O presidente da Câmara, Epaminondas Vicente Neto, o Papy, destacou a importância do diálogo entre Legislativo e Executivo, reforçando autonomia da Casa e compromisso com o contribuinte. O decreto 16.402/2025, suspenso, previa a cobrança da taxa de coleta, remoção e destinação de resíduos sólidos, e a nova lei determina que a prefeitura devolva aos contribuintes valores já pagos em até 10 dias.

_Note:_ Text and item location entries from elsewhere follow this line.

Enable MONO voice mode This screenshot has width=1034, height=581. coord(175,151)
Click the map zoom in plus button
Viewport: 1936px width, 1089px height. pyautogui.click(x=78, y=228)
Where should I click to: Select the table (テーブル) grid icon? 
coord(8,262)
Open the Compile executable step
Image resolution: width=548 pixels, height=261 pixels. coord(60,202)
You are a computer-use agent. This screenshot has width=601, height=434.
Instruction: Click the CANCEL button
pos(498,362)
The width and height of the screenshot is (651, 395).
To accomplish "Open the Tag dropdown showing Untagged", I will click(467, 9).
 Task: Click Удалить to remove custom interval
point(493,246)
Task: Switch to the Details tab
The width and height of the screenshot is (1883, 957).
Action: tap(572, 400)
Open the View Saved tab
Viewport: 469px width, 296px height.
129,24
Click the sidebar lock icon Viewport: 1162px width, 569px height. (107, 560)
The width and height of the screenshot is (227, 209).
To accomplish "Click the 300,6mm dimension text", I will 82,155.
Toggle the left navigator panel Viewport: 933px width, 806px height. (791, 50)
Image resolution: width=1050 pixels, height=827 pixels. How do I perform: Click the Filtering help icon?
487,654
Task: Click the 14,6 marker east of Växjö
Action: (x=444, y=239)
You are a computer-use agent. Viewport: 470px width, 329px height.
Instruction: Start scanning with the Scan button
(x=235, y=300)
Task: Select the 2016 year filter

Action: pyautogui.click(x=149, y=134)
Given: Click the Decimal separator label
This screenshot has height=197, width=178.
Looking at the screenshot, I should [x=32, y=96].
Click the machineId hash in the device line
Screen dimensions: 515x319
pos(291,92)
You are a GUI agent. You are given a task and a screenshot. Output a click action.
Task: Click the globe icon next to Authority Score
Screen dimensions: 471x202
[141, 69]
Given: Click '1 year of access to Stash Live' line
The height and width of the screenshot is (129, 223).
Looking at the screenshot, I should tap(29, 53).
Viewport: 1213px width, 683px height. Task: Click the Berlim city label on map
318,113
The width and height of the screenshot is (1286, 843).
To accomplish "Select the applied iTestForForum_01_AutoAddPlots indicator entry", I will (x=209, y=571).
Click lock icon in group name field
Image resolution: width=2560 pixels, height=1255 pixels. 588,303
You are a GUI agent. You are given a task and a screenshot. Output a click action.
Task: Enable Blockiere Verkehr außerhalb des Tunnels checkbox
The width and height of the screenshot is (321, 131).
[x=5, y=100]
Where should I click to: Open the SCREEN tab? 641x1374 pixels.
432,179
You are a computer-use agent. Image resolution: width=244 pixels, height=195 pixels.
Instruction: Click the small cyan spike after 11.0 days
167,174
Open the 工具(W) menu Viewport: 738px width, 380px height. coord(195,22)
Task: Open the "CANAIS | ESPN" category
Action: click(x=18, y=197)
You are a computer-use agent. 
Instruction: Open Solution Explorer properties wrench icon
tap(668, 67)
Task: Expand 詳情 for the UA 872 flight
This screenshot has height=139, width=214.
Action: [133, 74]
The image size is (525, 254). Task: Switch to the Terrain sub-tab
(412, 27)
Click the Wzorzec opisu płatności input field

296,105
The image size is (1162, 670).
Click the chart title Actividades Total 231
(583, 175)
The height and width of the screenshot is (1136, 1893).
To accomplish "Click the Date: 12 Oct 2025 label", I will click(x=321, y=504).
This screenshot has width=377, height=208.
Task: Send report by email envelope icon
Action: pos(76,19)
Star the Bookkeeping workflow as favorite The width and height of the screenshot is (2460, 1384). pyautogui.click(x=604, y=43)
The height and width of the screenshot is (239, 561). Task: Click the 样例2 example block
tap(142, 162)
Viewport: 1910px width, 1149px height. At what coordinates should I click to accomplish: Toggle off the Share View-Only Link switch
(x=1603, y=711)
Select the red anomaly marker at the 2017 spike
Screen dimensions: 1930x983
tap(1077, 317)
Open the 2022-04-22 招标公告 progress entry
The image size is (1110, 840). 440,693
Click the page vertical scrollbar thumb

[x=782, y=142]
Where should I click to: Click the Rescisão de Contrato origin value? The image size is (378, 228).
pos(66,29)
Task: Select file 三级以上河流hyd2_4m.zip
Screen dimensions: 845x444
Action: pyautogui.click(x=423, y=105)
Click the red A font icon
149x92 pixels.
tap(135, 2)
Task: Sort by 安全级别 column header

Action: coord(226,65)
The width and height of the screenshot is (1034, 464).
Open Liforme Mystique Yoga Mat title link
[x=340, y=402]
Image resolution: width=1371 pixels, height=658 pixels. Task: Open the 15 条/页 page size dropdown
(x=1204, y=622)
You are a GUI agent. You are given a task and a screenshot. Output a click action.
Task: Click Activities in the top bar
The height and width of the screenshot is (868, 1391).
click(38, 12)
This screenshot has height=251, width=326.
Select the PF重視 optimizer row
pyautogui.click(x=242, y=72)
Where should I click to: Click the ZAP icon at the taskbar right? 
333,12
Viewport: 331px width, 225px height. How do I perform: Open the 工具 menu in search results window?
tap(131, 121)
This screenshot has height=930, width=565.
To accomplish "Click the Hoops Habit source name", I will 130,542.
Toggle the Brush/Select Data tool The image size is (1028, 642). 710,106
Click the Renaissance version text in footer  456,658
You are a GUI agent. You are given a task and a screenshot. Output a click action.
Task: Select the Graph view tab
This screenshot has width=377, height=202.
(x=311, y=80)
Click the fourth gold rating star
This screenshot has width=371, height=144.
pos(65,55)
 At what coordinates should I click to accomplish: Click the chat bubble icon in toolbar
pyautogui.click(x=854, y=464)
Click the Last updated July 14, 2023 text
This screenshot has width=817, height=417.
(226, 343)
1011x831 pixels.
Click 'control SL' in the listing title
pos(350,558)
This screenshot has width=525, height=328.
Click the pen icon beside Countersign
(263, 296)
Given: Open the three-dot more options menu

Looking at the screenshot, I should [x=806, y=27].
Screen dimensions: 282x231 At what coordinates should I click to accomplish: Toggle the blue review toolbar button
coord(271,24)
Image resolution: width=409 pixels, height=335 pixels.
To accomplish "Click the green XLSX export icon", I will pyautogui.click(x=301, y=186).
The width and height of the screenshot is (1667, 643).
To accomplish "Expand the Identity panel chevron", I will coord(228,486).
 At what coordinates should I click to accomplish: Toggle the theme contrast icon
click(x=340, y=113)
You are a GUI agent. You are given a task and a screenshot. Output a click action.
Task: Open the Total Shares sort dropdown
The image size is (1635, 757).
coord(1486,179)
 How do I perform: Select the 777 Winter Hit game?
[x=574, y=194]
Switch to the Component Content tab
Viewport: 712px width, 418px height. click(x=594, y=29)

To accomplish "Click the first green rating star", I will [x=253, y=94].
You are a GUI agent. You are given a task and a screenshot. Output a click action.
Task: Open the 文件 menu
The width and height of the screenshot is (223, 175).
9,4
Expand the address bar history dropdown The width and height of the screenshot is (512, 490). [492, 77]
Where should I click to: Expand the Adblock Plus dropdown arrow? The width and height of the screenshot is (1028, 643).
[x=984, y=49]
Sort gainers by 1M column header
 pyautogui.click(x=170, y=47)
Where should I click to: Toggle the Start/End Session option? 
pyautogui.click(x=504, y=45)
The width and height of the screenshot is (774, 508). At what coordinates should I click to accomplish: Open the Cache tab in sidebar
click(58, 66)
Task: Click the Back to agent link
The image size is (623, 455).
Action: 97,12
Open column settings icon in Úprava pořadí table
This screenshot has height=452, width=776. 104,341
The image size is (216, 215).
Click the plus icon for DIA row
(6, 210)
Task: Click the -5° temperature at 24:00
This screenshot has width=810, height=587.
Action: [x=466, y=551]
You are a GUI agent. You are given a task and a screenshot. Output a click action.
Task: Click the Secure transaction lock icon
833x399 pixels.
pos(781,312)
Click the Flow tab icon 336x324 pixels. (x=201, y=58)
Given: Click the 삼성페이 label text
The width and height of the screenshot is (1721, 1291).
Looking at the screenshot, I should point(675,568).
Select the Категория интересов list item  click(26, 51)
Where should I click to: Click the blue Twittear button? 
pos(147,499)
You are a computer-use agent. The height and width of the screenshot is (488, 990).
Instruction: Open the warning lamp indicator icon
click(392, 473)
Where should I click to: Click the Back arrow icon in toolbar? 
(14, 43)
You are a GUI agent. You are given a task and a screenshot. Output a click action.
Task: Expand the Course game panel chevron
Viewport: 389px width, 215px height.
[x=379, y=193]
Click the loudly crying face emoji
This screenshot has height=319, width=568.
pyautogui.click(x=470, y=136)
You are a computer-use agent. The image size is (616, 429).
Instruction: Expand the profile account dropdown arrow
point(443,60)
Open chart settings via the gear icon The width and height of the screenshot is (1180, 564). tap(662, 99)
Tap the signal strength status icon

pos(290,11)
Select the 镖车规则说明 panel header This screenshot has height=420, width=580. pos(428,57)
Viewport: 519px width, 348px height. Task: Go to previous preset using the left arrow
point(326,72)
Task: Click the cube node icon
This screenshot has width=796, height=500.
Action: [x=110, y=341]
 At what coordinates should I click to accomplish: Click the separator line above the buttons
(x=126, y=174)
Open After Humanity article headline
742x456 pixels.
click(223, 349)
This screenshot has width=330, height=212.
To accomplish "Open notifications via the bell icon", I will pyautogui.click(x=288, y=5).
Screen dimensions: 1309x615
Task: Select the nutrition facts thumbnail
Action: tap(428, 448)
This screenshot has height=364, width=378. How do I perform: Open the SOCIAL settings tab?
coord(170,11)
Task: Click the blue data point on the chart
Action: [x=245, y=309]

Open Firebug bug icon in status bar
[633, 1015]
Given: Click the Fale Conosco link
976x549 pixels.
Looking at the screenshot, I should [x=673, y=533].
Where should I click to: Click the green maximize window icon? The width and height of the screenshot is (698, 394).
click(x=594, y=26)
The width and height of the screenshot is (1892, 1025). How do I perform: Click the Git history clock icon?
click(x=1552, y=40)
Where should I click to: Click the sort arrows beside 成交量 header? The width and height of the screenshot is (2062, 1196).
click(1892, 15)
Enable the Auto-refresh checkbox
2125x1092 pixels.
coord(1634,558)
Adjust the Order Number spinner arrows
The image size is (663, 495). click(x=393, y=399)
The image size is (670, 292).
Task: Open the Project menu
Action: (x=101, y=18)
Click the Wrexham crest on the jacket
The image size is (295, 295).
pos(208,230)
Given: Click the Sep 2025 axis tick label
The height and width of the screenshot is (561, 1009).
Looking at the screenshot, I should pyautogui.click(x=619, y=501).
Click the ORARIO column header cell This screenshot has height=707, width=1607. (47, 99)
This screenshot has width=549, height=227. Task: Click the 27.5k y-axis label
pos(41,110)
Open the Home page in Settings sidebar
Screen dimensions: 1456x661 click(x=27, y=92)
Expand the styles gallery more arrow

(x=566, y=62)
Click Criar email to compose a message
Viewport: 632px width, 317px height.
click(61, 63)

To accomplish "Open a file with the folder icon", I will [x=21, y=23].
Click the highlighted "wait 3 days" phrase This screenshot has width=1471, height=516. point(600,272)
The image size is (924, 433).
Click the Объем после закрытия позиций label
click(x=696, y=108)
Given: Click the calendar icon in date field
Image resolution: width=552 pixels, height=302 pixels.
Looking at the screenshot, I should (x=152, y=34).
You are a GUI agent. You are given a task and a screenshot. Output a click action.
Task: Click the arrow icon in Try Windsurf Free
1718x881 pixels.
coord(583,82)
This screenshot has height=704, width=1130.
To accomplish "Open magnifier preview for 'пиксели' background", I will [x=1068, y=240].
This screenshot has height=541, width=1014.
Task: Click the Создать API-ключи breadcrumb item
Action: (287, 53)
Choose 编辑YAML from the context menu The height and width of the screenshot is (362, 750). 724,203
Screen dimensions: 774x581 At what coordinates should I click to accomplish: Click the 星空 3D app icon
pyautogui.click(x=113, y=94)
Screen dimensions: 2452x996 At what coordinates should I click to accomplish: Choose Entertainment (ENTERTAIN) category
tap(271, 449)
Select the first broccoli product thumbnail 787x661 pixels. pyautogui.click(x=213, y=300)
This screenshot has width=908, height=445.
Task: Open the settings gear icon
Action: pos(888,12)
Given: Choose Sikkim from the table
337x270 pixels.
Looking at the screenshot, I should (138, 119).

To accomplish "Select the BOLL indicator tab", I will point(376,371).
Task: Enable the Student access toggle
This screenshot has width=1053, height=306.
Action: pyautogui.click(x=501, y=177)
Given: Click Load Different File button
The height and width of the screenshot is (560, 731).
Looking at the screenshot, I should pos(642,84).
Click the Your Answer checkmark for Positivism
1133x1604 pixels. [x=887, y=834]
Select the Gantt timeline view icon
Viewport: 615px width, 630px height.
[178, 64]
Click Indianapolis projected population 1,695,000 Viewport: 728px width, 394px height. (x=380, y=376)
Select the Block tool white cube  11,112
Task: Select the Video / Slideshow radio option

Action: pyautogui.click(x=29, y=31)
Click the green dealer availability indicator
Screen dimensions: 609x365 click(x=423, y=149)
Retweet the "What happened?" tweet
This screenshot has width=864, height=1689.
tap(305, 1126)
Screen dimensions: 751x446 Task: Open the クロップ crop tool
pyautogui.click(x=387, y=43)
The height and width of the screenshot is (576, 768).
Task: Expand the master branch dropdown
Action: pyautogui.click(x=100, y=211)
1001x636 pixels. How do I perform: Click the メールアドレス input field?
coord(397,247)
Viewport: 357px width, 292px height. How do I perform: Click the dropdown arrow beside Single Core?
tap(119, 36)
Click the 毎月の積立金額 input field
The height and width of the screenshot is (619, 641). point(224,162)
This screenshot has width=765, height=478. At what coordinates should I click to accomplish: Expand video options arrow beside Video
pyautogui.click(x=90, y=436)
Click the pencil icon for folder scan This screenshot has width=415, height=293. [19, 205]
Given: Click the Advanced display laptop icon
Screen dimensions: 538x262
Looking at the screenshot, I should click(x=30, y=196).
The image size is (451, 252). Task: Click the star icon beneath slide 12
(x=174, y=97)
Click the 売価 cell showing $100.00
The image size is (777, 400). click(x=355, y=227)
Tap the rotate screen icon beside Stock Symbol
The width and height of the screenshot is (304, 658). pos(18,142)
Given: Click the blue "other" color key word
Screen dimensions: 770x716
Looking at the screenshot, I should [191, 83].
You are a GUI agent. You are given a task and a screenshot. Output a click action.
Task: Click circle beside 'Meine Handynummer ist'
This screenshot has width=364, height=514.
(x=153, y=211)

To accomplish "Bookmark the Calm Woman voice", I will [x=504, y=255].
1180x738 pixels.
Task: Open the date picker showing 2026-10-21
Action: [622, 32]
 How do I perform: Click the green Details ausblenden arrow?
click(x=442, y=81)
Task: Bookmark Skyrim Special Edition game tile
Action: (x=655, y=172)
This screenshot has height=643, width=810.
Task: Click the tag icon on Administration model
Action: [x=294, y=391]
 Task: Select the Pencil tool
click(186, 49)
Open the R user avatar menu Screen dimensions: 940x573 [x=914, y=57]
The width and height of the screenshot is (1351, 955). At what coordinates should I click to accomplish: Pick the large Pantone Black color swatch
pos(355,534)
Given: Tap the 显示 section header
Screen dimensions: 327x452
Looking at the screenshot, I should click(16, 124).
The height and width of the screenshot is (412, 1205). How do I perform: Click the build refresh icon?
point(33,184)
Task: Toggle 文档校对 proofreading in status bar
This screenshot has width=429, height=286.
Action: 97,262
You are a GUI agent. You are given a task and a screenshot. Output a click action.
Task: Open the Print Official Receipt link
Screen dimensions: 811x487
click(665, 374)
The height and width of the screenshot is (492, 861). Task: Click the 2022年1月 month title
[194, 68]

Parlamentares criticaram a forma de cálculo do IPTU e lembraram problemas de serviços públicos enfrentados em 2025, defendendo mecanismos históricos de desconto e justiça fiscal. Rafael Tavares, André Salineiro, Luiza Ribeiro e Dr. Lívio destacaram que o tributo é legítimo, mas precisa refletir melhorias reais na cidade. O vereador Carlos Augusto Borges ressaltou a queda da arrecadação do ICMS e a necessidade de apoio técnico para retomar o crescimento da capital.
A aprovação unânime demonstra a disposição da Câmara em equilibrar receita municipal e proteção ao contribuinte, valorizando diálogo e transparência.